Asked 3w ago
Personal preference, DBS. Mainly because its one of the 'biggest' bank in SG? All the older generations are still using POSB and are reluctant to change. They keep their savings (not a small amount) in a old school bank account with 0.05%. However, the bank can use it for loans, investment, etc to generate much higher returns.
Just think about it, those high interest savings account is giving around 2% p.a. as compared to 0.05% p.a. The bank is pocketing the difference of 1.95% from those that are not keeping up with the market.
Personally I would prefer DBS as well!
There are various reasons to that but one of the reason is that they are pretty tech driven compared to the other local banks. Just take a look at DBS ibanking and its features compared to the other banks.

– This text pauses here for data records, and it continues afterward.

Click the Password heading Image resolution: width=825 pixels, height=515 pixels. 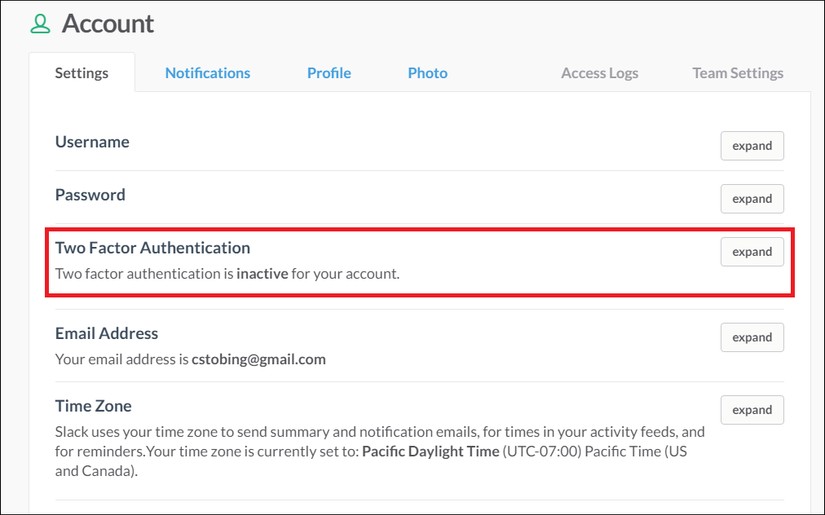click(x=90, y=195)
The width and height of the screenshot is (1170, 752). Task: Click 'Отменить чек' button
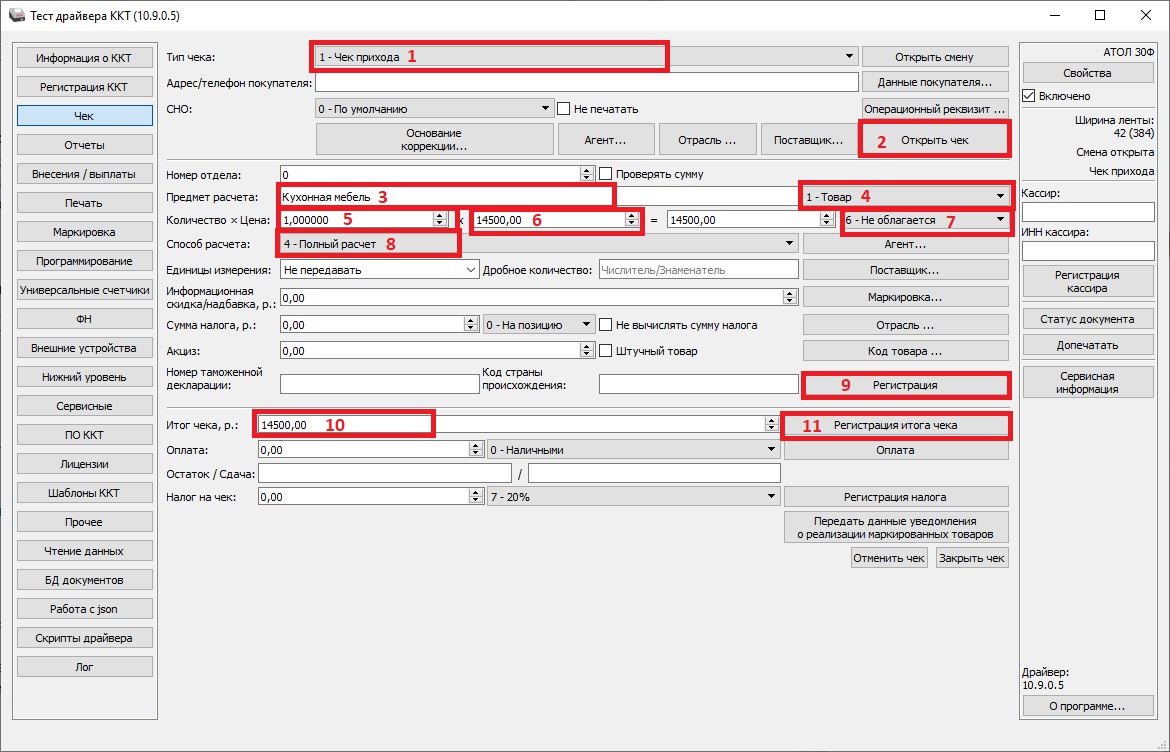[889, 558]
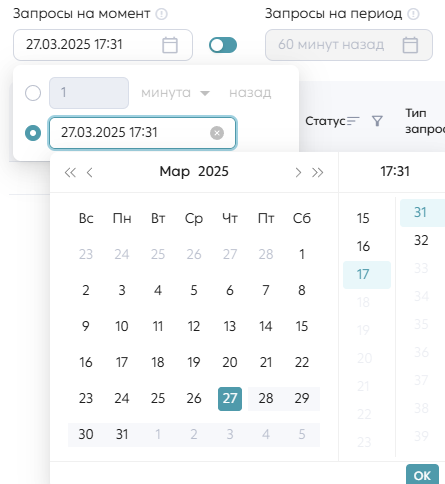Select the relative time radio button
The image size is (445, 484).
click(33, 93)
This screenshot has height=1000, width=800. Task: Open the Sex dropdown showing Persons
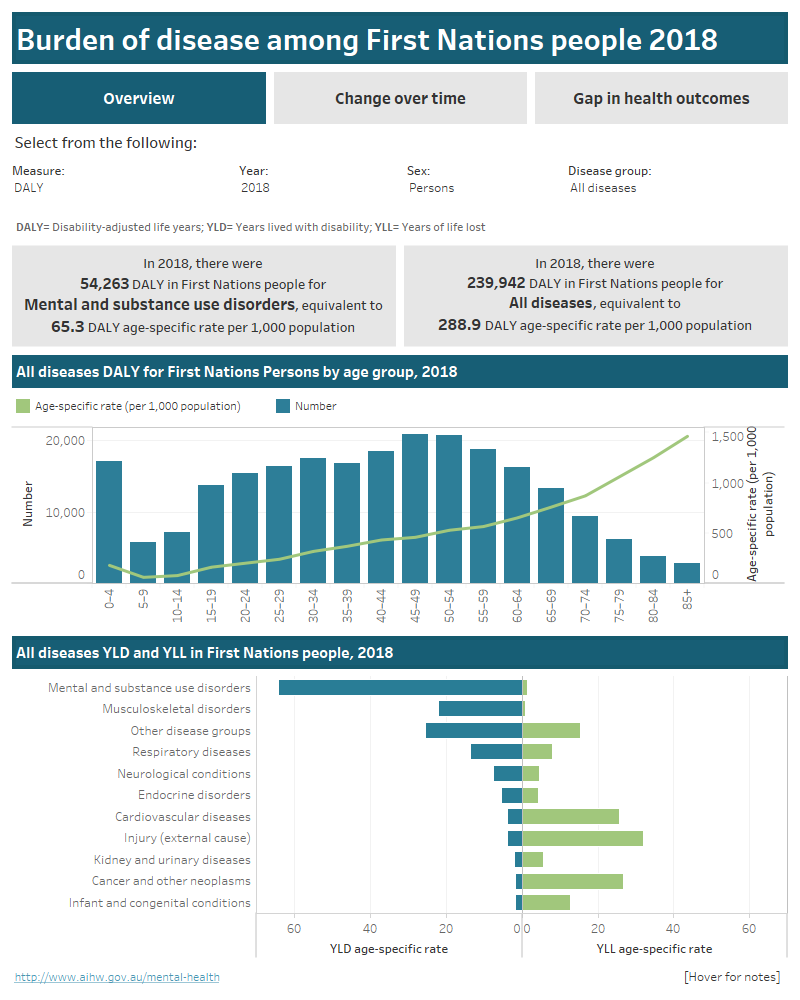coord(430,186)
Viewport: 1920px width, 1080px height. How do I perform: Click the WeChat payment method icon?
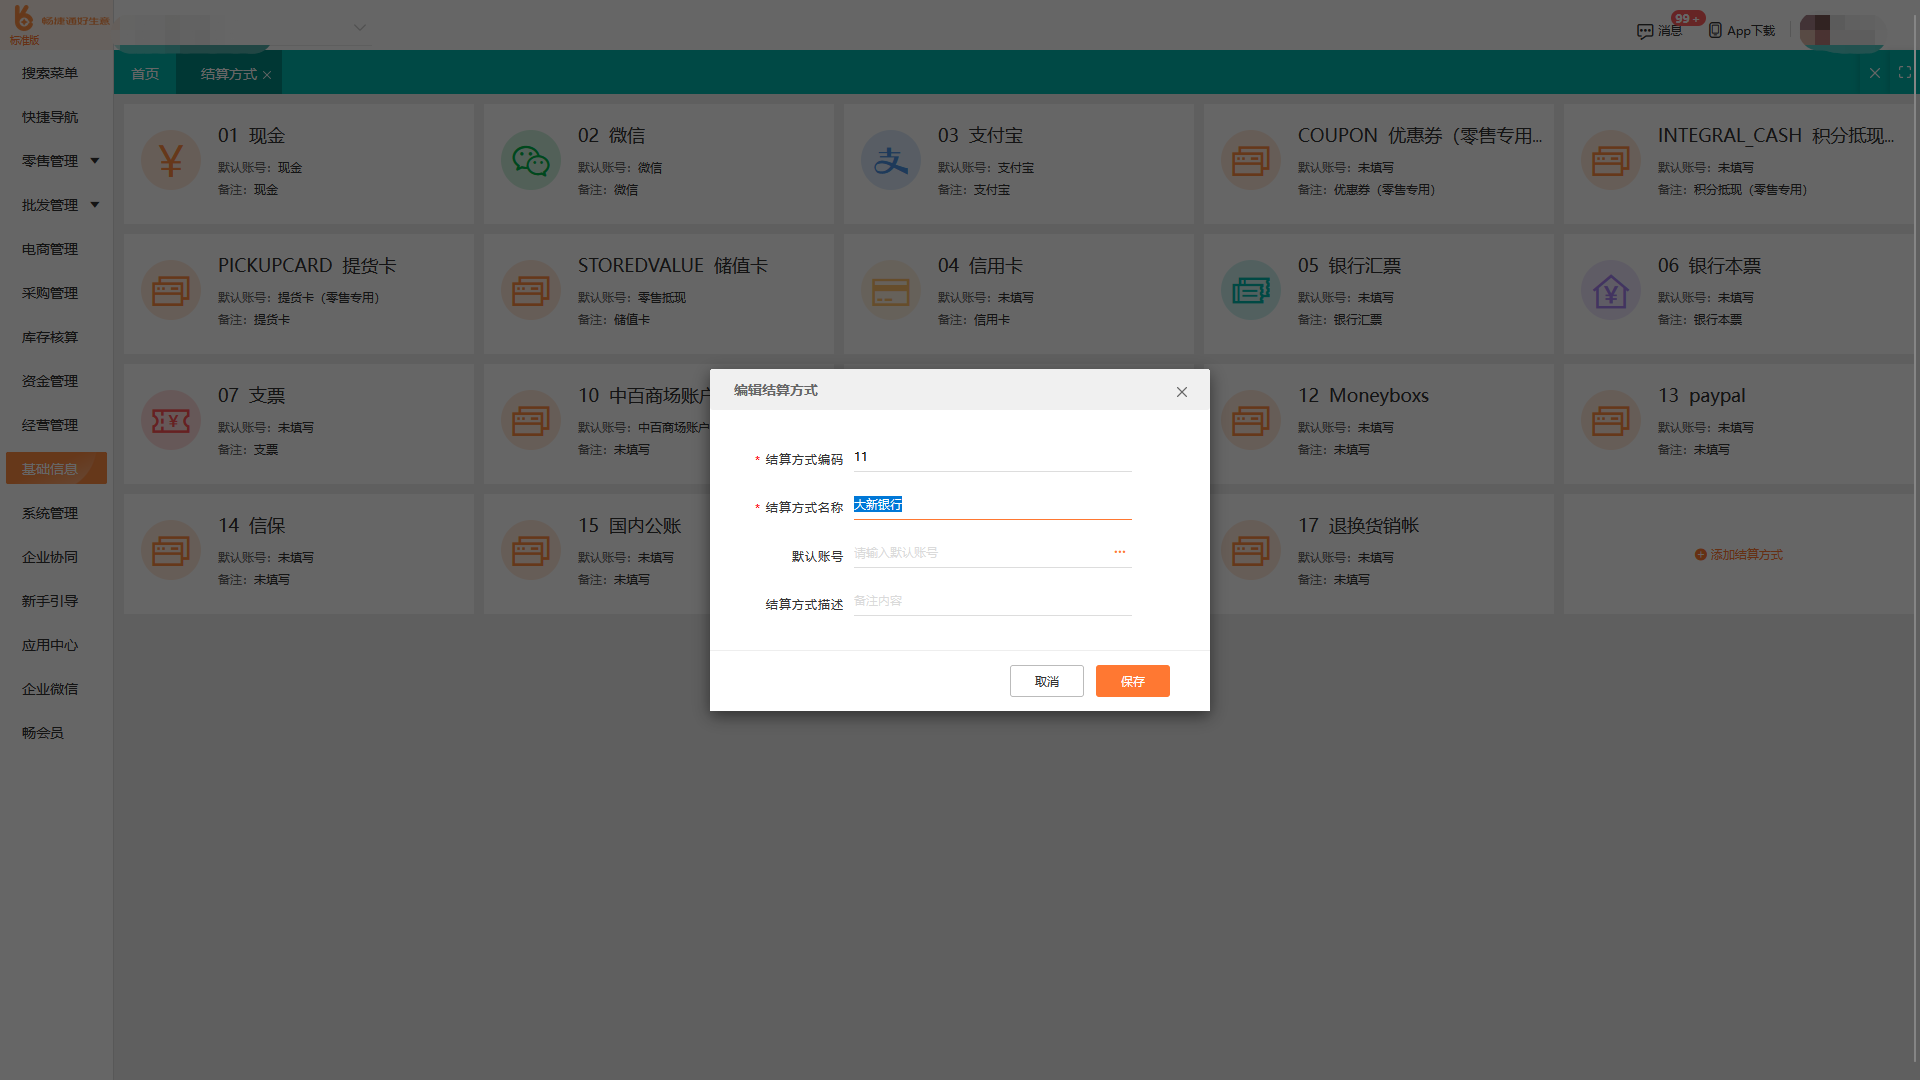[530, 160]
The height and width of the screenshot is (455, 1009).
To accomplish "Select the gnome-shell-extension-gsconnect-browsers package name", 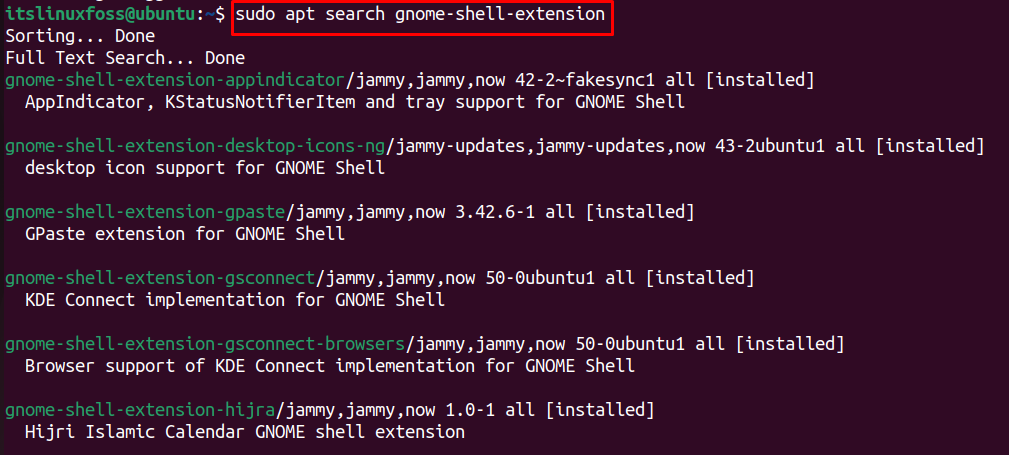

But with that said, there are quite a few other reasons why I prefer DBS
My personal preference would also be DBS, as it is backed by the government. As one of the major financial institutions in Singapore and used by so many singaporeans, it is basically a corporation that I would say is "too big to fail". If it really fails, many singaporeans would be adversely affected and the govt will def not allow that to happen :)
Dbs got 20 percent hk exposure
Uob got Malaysia Thailand and Vietnam exposure
Depends where u think will do better for loans.
I've shares in both. But think uob might perform better in the midterm - valuations also slightly favorable e.g. Price to book
I would go for DBS, cause largest bank, government backing, and long history.